And blindness to this complementary relation of the sexes, so patent to Shakespeare, it is that leads wise men--wise but ignorant, or contemptuous of biology--to sanction intersexual competition in education, and for subsistence with its ruinous effects. Men and women are constitutionally adapted to do different work in the world. To set them to do the same work is wasteful, and detrimental to the sex that is less adapted to it. It is impossible to contemplate with complacency some of the experiments in this direction which are being carried out, and it is impossible to speculate, from a medical point of view, without apprehension what the outcome of such experiments may be, or what high-school, and college, and hall education may do for the country in a few generations, if they be pushed on with relentless zeal.

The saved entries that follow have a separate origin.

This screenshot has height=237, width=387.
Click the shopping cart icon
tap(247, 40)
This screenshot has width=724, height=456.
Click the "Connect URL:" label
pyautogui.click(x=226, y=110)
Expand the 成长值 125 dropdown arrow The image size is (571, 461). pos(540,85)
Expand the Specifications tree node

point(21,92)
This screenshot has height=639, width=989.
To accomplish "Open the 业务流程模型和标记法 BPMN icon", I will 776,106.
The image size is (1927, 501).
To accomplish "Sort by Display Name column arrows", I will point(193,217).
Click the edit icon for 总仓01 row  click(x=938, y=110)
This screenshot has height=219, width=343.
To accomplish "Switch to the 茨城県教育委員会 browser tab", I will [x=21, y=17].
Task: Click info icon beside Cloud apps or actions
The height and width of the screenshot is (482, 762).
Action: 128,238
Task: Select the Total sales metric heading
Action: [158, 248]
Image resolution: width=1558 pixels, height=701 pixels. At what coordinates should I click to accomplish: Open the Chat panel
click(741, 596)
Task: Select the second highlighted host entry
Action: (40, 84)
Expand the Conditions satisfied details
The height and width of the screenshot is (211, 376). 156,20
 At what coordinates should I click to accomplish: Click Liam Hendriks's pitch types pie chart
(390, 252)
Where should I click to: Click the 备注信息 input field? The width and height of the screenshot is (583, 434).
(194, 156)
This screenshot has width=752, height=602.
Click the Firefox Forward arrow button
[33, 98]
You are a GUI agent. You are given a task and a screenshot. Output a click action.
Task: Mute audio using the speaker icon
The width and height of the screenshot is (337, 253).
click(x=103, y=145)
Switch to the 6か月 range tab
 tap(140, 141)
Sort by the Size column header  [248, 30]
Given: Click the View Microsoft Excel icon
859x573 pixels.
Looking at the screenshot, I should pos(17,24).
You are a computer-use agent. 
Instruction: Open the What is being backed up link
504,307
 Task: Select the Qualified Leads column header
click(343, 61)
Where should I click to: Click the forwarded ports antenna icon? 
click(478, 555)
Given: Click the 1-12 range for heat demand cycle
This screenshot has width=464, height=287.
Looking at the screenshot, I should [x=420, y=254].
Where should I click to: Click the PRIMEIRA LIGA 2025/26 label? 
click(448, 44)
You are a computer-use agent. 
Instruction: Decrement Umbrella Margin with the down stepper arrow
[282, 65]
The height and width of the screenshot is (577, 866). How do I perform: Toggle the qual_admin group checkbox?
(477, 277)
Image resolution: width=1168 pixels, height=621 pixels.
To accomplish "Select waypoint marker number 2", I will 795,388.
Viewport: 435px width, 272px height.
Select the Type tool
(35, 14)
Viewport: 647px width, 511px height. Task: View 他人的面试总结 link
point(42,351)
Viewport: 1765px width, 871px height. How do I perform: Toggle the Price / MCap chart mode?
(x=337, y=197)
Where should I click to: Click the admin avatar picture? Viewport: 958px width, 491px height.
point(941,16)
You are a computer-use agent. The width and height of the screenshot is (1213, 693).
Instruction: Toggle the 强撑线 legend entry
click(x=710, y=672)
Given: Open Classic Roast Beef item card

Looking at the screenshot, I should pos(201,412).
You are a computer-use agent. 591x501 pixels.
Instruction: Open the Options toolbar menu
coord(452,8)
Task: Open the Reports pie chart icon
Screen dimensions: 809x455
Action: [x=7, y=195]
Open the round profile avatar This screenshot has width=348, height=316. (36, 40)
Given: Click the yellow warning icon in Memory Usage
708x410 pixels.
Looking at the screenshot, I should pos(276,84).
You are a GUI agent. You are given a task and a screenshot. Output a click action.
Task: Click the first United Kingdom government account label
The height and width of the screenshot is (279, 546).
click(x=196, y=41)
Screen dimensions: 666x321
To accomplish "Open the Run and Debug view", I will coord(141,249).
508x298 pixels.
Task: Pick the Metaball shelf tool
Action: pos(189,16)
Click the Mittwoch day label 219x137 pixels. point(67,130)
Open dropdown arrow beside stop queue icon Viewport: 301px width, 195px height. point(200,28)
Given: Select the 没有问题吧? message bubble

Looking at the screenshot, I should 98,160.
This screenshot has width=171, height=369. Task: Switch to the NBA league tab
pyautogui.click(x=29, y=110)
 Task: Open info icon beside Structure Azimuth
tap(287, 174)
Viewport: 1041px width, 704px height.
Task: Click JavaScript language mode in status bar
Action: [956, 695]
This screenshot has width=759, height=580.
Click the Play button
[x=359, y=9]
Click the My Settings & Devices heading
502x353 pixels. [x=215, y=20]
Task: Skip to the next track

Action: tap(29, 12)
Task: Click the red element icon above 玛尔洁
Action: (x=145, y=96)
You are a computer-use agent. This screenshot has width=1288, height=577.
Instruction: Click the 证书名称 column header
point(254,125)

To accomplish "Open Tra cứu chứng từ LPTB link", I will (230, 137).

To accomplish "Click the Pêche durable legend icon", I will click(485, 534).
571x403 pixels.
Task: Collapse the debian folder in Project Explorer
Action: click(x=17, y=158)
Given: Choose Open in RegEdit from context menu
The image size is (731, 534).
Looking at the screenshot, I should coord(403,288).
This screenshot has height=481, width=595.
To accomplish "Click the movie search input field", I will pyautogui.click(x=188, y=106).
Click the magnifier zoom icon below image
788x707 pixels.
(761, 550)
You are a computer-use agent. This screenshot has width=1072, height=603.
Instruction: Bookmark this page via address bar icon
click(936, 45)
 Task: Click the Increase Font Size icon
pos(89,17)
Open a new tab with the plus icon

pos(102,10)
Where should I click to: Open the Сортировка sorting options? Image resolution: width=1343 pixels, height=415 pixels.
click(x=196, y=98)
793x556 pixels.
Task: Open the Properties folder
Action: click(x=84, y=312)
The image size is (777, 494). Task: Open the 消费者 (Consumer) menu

Those tall, graceful, lovely English girls whom we see around us so plentifully to-day--and never in the world's history has woman's beauty been so beautiful as it is in England to-day--those tall, graceful, lovely girls are the offspring of mothers who had not the advantage of a high-school education. What will the next generation of English girls be like? I saw a vision once that has haunted me ever since. It was of a score of sweet girl graduates from a celebrated college standing together in a group on the platform of a provincial railway station waiting for trains to carry them home at the end of the term. Sweet they were I doubt not; most of them carried musical instruments, but they were not, upon the whole--well, just not--"fairest of the fair" to look upon. I am afraid I shall be called ribald and profane, but I should describe them as pantaloon-like girls, for many of them had a stooping gait and withered appearance, shrunk shanks and spectacles on nose. Let us conserve the beauty of our English girls very jealously. I would rather they remained ignorant of logarithms than that they lost a jot of it.